The fee calculation is separate from the commercial interest rate charged by the lender, which is determined by the lender based on their internal risk assessment. The combination of the guarantee fee and the commercial interest rate determines the total cost of capital for the EFG facility.
Before claiming on the EFG guarantee, the lender must take a personal guarantee from the directors or owners, although the value of this guarantee is capped. The cap on personal guarantees is typically limited to 20% of the facility value. The lender must also ensure any available commercial security, such as fixed or floating charges over business assets, is utilized first.
The EFG scheme supports a variety of financial products tailored to different business needs, most commonly including traditional term loans. These term loans are typically used for capital expenditure, such as acquiring new equipment or investing in premises expansion. Overdraft facilities are also eligible, providing a flexible source of short-term working capital to manage daily cash flow fluctuations.
Specialized financing products, such as invoice finance and asset finance, can also be structured under the EFG guarantee. Invoice finance, which includes both factoring and discounting, allows a business to unlock cash tied up in its outstanding sales ledger. Asset finance, including hire purchase and leasing arrangements, facilitates the acquisition of machinery or vehicles necessary for business operations.

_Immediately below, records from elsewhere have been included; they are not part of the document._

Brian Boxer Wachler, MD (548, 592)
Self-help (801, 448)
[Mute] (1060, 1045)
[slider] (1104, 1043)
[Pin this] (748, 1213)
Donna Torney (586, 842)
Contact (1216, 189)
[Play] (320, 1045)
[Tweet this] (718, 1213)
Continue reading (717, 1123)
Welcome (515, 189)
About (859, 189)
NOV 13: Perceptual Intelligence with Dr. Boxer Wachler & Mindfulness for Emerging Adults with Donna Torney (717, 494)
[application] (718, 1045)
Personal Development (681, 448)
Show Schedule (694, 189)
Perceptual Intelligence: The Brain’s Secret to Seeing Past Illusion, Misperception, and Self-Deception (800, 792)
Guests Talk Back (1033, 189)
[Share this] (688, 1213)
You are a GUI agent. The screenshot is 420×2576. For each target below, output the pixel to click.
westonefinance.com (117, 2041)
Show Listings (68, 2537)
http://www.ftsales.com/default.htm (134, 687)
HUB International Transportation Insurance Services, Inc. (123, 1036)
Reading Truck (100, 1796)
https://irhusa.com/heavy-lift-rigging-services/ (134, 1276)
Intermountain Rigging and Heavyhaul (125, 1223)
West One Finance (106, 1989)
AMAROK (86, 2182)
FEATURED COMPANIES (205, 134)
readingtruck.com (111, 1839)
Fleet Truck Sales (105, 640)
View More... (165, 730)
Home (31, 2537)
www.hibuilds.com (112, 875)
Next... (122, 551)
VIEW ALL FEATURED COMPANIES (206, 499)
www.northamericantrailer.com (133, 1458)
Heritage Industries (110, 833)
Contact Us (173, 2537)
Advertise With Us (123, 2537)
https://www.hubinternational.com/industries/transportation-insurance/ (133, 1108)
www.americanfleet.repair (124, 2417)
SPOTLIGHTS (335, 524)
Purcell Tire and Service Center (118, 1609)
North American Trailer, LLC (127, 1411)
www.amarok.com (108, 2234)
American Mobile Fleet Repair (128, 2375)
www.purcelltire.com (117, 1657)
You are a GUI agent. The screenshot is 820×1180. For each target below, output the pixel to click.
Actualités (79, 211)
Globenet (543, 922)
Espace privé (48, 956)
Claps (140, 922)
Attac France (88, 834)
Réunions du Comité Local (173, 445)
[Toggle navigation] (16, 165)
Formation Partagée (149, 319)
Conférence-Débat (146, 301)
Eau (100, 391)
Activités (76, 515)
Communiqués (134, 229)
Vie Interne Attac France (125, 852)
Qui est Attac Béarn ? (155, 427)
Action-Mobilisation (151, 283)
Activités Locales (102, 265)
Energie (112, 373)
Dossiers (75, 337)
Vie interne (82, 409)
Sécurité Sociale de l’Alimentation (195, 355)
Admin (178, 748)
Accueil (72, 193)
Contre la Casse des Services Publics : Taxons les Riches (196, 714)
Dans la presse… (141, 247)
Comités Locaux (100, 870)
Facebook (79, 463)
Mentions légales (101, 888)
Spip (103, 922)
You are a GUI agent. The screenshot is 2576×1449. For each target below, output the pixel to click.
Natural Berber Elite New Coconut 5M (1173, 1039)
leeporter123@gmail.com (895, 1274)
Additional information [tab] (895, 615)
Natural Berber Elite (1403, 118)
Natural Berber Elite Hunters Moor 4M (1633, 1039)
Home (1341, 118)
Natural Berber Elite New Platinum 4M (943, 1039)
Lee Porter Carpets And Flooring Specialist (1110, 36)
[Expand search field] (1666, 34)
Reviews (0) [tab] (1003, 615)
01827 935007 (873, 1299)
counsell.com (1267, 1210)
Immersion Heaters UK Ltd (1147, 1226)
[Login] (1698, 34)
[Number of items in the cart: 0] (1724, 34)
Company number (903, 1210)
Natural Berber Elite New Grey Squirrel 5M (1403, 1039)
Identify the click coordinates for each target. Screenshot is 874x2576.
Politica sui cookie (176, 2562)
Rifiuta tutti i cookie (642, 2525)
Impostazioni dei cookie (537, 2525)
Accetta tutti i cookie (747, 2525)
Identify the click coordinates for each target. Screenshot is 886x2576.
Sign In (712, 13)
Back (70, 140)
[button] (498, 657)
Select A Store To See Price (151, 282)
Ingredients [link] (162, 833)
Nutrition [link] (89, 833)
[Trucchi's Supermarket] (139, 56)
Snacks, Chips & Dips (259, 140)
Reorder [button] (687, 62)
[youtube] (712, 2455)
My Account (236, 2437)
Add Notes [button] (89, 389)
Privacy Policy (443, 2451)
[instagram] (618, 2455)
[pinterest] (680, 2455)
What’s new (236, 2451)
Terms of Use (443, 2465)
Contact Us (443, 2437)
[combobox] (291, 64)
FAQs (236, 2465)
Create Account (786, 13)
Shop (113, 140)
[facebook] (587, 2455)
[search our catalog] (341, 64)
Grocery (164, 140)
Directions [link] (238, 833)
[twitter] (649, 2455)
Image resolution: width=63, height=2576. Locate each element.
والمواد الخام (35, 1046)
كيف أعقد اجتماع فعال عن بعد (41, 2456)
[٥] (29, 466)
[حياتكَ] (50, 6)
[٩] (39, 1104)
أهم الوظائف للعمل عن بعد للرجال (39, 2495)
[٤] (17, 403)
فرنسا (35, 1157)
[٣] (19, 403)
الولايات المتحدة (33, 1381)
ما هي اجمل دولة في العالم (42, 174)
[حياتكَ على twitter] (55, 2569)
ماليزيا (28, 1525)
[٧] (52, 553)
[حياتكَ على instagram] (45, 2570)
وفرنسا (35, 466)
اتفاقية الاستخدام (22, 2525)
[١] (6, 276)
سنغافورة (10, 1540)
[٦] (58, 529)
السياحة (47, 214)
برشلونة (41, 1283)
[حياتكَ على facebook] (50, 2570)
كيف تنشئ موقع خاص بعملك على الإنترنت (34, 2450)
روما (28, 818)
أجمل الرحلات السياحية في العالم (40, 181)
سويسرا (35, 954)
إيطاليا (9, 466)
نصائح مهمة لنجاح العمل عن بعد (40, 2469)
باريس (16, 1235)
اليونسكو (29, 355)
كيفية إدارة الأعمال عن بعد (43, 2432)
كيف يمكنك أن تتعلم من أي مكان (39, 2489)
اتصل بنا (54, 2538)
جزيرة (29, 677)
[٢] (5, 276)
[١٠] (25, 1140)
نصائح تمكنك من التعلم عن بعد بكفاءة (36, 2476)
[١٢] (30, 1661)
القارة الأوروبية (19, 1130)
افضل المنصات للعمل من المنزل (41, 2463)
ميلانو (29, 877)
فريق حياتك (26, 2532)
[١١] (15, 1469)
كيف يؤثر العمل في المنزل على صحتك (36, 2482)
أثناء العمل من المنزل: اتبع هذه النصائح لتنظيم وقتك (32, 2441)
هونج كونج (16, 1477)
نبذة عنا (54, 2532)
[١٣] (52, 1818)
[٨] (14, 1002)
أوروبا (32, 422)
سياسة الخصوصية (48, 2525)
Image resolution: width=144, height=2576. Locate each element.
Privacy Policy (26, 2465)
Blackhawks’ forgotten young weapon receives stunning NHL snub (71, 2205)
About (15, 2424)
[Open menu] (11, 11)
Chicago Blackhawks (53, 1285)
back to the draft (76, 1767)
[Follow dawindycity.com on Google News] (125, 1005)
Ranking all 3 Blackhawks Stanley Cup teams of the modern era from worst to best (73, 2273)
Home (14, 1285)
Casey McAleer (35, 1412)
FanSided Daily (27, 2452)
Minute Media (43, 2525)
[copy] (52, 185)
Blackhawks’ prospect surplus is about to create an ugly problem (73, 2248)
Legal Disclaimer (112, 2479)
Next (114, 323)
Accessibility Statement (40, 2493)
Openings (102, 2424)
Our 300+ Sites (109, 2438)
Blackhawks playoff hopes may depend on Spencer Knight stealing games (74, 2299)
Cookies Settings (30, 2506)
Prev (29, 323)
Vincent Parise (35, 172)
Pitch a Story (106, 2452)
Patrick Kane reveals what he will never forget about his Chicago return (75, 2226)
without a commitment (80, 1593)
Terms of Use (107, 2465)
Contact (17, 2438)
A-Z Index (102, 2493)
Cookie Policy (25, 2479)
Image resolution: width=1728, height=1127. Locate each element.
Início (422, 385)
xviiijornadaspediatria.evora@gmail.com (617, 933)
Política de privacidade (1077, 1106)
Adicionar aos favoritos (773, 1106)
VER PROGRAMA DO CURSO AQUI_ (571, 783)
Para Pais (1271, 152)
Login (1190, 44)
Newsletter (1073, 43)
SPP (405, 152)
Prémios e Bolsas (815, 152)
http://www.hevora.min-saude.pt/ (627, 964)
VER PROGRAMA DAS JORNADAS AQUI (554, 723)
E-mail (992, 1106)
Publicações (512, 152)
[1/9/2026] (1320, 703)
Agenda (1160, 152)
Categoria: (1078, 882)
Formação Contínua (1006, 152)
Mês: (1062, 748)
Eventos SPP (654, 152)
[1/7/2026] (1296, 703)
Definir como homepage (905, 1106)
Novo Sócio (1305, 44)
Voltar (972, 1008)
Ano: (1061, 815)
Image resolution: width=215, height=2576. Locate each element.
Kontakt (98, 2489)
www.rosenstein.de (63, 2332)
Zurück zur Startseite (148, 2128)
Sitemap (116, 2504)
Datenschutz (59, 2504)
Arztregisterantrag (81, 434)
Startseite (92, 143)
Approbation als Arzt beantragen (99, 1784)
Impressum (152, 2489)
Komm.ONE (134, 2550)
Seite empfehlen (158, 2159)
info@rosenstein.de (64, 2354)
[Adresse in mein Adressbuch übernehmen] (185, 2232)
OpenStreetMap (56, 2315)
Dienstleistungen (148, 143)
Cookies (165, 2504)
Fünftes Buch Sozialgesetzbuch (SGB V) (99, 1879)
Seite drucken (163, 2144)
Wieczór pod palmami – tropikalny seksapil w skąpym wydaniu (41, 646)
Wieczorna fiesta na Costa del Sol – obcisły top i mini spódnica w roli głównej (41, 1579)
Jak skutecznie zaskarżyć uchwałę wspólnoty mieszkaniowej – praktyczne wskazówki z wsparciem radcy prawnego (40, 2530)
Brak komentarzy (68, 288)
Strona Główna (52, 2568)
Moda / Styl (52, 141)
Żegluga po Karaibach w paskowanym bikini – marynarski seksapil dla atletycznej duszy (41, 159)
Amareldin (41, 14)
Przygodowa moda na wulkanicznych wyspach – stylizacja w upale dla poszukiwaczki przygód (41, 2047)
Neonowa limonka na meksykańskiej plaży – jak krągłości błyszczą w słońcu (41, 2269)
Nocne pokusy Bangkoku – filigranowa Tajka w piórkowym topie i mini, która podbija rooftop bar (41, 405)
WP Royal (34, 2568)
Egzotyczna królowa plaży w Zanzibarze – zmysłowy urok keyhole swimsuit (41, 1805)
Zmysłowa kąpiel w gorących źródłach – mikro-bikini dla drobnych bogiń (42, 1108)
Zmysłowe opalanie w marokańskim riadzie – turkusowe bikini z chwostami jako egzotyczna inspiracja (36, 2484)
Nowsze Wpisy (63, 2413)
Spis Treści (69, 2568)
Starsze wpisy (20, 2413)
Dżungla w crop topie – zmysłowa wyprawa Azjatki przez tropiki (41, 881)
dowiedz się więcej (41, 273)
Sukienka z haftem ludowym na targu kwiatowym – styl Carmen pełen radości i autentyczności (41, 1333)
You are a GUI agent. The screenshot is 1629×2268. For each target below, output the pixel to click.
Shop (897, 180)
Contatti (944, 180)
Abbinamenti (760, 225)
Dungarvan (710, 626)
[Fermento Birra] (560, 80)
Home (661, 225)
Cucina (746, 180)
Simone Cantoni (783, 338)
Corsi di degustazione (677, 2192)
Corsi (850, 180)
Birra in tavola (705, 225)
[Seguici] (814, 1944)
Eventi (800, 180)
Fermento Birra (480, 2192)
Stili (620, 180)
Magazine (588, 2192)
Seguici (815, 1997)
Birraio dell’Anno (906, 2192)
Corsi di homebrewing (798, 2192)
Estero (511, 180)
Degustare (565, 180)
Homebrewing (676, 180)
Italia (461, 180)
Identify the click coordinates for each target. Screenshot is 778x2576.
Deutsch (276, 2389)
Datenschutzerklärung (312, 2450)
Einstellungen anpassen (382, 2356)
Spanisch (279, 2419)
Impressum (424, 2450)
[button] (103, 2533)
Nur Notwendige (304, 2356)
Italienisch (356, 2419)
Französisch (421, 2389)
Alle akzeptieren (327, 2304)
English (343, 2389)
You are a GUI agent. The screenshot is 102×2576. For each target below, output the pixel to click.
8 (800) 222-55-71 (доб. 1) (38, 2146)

The EFG is not a grant, meaning the funds must be repaid in full with interest and the mandatory guarantee fee. The scheme cannot be used to refinance existing debt; the financing must support new investment, growth, or working capital requirements.
The first step in securing an EFG-backed facility is for the business to approach an accredited EFG lender directly. The list of approved banks and financial institutions is maintained by the British Business Bank, the entity overseeing the scheme’s operation. This direct approach is mandatory, as the business cannot apply directly to the government for the guarantee.
The accredited lender will perform an initial assessment to confirm the business meets the size and sector eligibility criteria. Following this, the lender will request a comprehensive application package, including a detailed business plan outlining the intended use of funds. This package must also contain robust financial forecasts and recent management accounts to demonstrate repayment capability.
If the lender determines the business is viable but lacks sufficient security, they will proceed with the internal EFG application process. The lender makes the final credit decision and, upon approval, issues a formal offer letter detailing the loan terms, the commercial interest rate, and the specific guarantee fee. Acceptance of this offer letter finalizes the EFG facility and initiates the drawdown of funds.